## Saved data entries

-*-

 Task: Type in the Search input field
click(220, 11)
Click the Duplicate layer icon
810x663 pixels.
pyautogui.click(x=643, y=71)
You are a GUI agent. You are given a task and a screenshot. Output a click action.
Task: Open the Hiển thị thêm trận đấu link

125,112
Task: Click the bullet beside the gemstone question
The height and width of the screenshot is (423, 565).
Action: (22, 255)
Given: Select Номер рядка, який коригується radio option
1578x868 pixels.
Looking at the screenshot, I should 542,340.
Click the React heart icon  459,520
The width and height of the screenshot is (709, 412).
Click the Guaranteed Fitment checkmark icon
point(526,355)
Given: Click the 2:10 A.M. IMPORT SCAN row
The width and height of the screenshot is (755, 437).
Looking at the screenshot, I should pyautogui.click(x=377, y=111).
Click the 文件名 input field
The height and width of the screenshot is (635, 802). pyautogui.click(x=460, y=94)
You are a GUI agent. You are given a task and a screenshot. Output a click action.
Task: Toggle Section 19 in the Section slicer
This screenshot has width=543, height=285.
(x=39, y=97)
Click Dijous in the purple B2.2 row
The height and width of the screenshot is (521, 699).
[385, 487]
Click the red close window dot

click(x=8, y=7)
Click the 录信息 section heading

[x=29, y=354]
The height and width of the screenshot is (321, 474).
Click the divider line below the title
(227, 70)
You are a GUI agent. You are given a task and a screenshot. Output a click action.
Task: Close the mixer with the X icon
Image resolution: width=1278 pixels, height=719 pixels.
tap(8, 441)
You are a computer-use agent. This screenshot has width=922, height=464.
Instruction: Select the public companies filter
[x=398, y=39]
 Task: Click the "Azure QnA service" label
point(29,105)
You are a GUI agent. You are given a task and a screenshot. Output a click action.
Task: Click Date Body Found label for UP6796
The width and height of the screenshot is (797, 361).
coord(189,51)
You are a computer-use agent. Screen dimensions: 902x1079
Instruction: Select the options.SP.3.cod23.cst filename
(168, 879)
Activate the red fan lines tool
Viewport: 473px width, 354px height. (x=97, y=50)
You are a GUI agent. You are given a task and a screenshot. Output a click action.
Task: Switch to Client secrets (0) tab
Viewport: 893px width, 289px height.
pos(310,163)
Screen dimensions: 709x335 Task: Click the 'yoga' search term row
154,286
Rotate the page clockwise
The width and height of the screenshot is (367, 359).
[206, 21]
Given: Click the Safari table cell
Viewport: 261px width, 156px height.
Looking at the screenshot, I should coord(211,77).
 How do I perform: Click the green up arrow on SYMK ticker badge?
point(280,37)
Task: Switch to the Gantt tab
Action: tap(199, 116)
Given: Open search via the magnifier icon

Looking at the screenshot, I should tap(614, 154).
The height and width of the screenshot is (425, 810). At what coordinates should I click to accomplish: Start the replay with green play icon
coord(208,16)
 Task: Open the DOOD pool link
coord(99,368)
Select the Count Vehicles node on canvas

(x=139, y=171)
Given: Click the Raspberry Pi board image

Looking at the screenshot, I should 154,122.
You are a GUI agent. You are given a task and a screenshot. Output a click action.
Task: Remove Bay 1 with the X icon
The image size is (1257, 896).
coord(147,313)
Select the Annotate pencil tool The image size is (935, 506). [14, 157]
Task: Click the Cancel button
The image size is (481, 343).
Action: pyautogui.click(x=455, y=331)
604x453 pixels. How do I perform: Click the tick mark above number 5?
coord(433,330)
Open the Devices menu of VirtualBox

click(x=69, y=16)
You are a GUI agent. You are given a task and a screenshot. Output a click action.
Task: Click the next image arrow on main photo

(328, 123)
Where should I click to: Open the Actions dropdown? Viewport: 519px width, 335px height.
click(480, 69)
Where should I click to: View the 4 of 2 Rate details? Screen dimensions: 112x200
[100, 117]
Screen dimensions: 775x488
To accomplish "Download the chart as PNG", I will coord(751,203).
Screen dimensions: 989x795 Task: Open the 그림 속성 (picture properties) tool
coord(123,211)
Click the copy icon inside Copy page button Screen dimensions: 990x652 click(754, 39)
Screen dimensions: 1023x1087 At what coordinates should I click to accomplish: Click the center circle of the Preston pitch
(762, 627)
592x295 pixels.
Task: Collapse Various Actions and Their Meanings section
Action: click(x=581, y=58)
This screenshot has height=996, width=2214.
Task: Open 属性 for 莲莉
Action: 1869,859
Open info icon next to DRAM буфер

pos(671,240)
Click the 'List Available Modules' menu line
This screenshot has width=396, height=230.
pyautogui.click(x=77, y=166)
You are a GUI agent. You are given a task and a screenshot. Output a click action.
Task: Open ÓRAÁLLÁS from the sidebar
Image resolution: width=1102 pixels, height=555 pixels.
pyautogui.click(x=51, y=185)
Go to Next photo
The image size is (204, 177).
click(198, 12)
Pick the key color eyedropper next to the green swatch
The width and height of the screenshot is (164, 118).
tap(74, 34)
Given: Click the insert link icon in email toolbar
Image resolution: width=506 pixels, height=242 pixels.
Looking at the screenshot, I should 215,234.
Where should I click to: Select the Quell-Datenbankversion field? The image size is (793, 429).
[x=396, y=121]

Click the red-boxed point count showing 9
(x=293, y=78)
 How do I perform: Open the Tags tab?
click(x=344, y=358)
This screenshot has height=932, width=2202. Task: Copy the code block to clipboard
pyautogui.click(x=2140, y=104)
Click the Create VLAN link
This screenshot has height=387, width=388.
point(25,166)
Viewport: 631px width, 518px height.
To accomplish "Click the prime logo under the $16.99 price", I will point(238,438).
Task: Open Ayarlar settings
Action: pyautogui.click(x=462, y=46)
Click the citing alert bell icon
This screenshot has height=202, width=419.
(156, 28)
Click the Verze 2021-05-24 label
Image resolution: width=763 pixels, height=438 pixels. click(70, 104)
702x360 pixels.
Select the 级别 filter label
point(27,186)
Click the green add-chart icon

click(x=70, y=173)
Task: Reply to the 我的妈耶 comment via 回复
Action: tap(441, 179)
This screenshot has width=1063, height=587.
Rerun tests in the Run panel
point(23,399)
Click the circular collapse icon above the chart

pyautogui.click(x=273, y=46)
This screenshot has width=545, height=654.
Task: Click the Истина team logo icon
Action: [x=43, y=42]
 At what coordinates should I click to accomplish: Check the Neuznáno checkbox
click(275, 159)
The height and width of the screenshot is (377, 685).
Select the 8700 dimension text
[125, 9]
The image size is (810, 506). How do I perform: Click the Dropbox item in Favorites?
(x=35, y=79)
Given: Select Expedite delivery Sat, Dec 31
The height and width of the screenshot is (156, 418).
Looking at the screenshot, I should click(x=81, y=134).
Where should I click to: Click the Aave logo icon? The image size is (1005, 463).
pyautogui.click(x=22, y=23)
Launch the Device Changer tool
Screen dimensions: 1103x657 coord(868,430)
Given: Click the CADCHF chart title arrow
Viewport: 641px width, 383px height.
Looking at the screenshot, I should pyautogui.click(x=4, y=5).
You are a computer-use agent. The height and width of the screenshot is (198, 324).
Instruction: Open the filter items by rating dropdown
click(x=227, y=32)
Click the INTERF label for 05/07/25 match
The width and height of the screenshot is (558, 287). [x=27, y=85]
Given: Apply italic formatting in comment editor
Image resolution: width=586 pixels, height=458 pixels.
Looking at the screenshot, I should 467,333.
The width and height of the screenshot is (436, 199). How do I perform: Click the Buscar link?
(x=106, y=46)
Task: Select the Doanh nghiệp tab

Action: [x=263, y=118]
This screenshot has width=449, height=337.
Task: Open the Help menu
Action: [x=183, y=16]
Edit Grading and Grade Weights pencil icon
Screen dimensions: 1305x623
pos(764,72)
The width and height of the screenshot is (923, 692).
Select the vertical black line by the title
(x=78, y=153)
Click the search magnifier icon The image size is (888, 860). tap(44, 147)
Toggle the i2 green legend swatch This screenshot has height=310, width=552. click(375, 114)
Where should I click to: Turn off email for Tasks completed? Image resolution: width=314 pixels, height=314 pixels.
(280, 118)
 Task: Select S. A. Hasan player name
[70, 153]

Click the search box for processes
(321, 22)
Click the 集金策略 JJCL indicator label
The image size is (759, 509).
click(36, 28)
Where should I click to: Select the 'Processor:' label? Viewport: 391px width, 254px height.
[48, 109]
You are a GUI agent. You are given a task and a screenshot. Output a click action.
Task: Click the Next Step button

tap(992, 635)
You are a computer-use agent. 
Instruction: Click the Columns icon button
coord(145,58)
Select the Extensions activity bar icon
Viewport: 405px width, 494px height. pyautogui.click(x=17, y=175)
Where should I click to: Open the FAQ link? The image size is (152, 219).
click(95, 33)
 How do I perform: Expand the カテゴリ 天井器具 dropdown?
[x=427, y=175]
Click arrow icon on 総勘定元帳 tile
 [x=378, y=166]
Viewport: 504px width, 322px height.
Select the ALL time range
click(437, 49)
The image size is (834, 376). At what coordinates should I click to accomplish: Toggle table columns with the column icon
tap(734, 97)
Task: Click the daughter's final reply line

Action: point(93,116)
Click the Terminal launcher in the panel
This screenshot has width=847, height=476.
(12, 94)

-*-

## ACTION ITEM
Working from the records above, write out verbatim only the lines from the line containing "The height and width of the screenshot is (377, 685)." through the line containing "Given: Click the CADCHF chart title arrow".

## RESPONSE BELOW
The height and width of the screenshot is (377, 685).
Select the 8700 dimension text
[125, 9]
The image size is (810, 506). How do I perform: Click the Dropbox item in Favorites?
(x=35, y=79)
Given: Select Expedite delivery Sat, Dec 31
The height and width of the screenshot is (156, 418).
Looking at the screenshot, I should click(x=81, y=134).
Where should I click to: Click the Aave logo icon? The image size is (1005, 463).
pyautogui.click(x=22, y=23)
Launch the Device Changer tool
Screen dimensions: 1103x657 coord(868,430)
Given: Click the CADCHF chart title arrow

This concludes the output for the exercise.